Records from a dataset
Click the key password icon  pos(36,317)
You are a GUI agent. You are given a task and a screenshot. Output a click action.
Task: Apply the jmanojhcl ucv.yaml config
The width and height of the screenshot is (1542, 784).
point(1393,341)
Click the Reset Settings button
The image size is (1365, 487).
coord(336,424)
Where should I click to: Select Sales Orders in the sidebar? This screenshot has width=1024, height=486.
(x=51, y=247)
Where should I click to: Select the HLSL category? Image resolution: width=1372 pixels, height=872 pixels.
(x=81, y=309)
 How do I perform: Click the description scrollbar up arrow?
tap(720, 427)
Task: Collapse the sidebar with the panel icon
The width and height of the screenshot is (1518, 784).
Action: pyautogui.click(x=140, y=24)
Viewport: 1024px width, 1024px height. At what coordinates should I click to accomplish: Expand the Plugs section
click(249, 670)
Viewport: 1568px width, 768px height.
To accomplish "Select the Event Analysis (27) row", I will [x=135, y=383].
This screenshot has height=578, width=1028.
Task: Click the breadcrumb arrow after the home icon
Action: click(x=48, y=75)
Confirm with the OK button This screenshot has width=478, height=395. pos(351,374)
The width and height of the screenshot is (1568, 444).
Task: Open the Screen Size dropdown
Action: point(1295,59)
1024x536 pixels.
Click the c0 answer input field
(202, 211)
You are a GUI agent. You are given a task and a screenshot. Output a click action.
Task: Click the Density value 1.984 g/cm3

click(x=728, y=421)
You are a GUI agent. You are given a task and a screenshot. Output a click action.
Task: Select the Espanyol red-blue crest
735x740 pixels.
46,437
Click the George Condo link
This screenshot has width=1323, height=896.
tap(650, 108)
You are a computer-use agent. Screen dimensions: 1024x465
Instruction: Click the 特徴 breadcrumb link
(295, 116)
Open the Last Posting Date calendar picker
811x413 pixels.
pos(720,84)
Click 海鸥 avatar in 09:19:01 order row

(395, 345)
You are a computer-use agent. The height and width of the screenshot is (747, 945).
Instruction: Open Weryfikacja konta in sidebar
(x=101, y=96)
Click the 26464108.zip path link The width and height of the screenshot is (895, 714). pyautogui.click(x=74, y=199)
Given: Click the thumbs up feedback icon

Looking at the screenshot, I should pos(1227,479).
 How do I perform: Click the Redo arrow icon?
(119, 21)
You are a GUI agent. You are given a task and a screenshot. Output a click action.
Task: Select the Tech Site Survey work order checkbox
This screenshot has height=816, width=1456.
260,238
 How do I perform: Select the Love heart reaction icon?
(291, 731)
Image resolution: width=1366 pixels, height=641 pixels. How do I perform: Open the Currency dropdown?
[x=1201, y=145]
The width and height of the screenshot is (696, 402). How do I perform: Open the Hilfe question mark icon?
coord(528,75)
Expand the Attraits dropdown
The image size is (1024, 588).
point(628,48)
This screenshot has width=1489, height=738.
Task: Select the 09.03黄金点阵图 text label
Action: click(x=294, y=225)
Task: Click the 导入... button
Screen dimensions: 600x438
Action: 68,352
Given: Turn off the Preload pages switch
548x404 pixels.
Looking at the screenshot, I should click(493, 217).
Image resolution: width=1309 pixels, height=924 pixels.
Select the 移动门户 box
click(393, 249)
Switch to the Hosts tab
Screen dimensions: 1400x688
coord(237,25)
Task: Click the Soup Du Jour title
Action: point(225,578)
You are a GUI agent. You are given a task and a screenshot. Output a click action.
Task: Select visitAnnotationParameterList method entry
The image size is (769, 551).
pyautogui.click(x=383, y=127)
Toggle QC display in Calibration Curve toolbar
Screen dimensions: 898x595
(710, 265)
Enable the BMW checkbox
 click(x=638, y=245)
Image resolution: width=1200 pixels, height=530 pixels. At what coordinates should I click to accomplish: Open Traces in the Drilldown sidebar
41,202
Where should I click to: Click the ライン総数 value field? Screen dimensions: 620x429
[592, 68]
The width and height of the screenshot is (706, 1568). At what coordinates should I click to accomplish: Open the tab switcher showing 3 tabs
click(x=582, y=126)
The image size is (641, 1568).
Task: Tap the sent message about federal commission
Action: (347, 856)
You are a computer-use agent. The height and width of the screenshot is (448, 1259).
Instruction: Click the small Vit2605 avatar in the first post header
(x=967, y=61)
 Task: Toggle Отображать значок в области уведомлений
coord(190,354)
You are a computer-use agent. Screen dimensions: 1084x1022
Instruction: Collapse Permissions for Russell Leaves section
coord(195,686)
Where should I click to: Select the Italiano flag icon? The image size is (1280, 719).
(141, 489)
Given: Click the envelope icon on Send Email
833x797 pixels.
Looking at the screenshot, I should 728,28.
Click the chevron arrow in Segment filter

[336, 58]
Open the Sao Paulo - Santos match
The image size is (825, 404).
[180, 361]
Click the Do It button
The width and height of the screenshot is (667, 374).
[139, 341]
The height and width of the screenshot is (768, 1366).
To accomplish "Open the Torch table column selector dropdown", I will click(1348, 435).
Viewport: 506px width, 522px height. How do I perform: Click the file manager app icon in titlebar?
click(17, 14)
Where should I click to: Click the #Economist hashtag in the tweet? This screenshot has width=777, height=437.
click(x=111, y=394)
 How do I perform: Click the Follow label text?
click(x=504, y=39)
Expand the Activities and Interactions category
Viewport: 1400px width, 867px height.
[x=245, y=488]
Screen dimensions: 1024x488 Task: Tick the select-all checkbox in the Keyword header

◆ What to produce:
What's wanted is a faithful copy of each entry above.

◆ Reply to the exercise:
Click the key password icon  pos(36,317)
You are a GUI agent. You are given a task and a screenshot. Output a click action.
Task: Apply the jmanojhcl ucv.yaml config
The width and height of the screenshot is (1542, 784).
point(1393,341)
Click the Reset Settings button
The image size is (1365, 487).
coord(336,424)
Where should I click to: Select Sales Orders in the sidebar? This screenshot has width=1024, height=486.
(x=51, y=247)
Where should I click to: Select the HLSL category? Image resolution: width=1372 pixels, height=872 pixels.
(x=81, y=309)
 How do I perform: Click the description scrollbar up arrow?
tap(720, 427)
Task: Collapse the sidebar with the panel icon
The width and height of the screenshot is (1518, 784).
Action: pyautogui.click(x=140, y=24)
Viewport: 1024px width, 1024px height. At what coordinates should I click to accomplish: Expand the Plugs section
click(249, 670)
Viewport: 1568px width, 768px height.
To accomplish "Select the Event Analysis (27) row", I will [x=135, y=383].
This screenshot has height=578, width=1028.
Task: Click the breadcrumb arrow after the home icon
Action: click(x=48, y=75)
Confirm with the OK button This screenshot has width=478, height=395. pos(351,374)
The width and height of the screenshot is (1568, 444).
Task: Open the Screen Size dropdown
Action: point(1295,59)
1024x536 pixels.
Click the c0 answer input field
(202, 211)
You are a GUI agent. You are given a task and a screenshot. Output a click action.
Task: Click the Density value 1.984 g/cm3

click(x=728, y=421)
You are a GUI agent. You are given a task and a screenshot. Output a click action.
Task: Select the Espanyol red-blue crest
735x740 pixels.
46,437
Click the George Condo link
This screenshot has width=1323, height=896.
tap(650, 108)
You are a computer-use agent. Screen dimensions: 1024x465
Instruction: Click the 特徴 breadcrumb link
(295, 116)
Open the Last Posting Date calendar picker
811x413 pixels.
pos(720,84)
Click 海鸥 avatar in 09:19:01 order row

(395, 345)
You are a computer-use agent. The height and width of the screenshot is (747, 945).
Instruction: Open Weryfikacja konta in sidebar
(x=101, y=96)
Click the 26464108.zip path link The width and height of the screenshot is (895, 714). pyautogui.click(x=74, y=199)
Given: Click the thumbs up feedback icon

Looking at the screenshot, I should pos(1227,479).
 How do I perform: Click the Redo arrow icon?
(119, 21)
You are a GUI agent. You are given a task and a screenshot. Output a click action.
Task: Select the Tech Site Survey work order checkbox
This screenshot has height=816, width=1456.
260,238
 How do I perform: Select the Love heart reaction icon?
(291, 731)
Image resolution: width=1366 pixels, height=641 pixels. How do I perform: Open the Currency dropdown?
[x=1201, y=145]
The width and height of the screenshot is (696, 402). How do I perform: Open the Hilfe question mark icon?
coord(528,75)
Expand the Attraits dropdown
The image size is (1024, 588).
point(628,48)
This screenshot has width=1489, height=738.
Task: Select the 09.03黄金点阵图 text label
Action: click(x=294, y=225)
Task: Click the 导入... button
Screen dimensions: 600x438
Action: 68,352
Given: Turn off the Preload pages switch
548x404 pixels.
Looking at the screenshot, I should click(493, 217).
Image resolution: width=1309 pixels, height=924 pixels.
Select the 移动门户 box
click(393, 249)
Switch to the Hosts tab
Screen dimensions: 1400x688
coord(237,25)
Task: Click the Soup Du Jour title
Action: point(225,578)
You are a GUI agent. You are given a task and a screenshot. Output a click action.
Task: Select visitAnnotationParameterList method entry
The image size is (769, 551).
pyautogui.click(x=383, y=127)
Toggle QC display in Calibration Curve toolbar
Screen dimensions: 898x595
(710, 265)
Enable the BMW checkbox
 click(x=638, y=245)
Image resolution: width=1200 pixels, height=530 pixels. At what coordinates should I click to accomplish: Open Traces in the Drilldown sidebar
41,202
Where should I click to: Click the ライン総数 value field? Screen dimensions: 620x429
[592, 68]
The width and height of the screenshot is (706, 1568). At what coordinates should I click to accomplish: Open the tab switcher showing 3 tabs
click(x=582, y=126)
The image size is (641, 1568).
Task: Tap the sent message about federal commission
Action: (347, 856)
You are a computer-use agent. The height and width of the screenshot is (448, 1259).
Instruction: Click the small Vit2605 avatar in the first post header
(x=967, y=61)
 Task: Toggle Отображать значок в области уведомлений
coord(190,354)
You are a computer-use agent. Screen dimensions: 1084x1022
Instruction: Collapse Permissions for Russell Leaves section
coord(195,686)
Where should I click to: Select the Italiano flag icon? The image size is (1280, 719).
(141, 489)
Given: Click the envelope icon on Send Email
833x797 pixels.
Looking at the screenshot, I should 728,28.
Click the chevron arrow in Segment filter

[336, 58]
Open the Sao Paulo - Santos match
The image size is (825, 404).
[180, 361]
Click the Do It button
The width and height of the screenshot is (667, 374).
[139, 341]
The height and width of the screenshot is (768, 1366).
To accomplish "Open the Torch table column selector dropdown", I will click(1348, 435).
Viewport: 506px width, 522px height. How do I perform: Click the file manager app icon in titlebar?
click(17, 14)
Where should I click to: Click the #Economist hashtag in the tweet? This screenshot has width=777, height=437.
click(x=111, y=394)
 How do I perform: Click the Follow label text?
click(x=504, y=39)
Expand the Activities and Interactions category
Viewport: 1400px width, 867px height.
[x=245, y=488]
Screen dimensions: 1024x488 Task: Tick the select-all checkbox in the Keyword header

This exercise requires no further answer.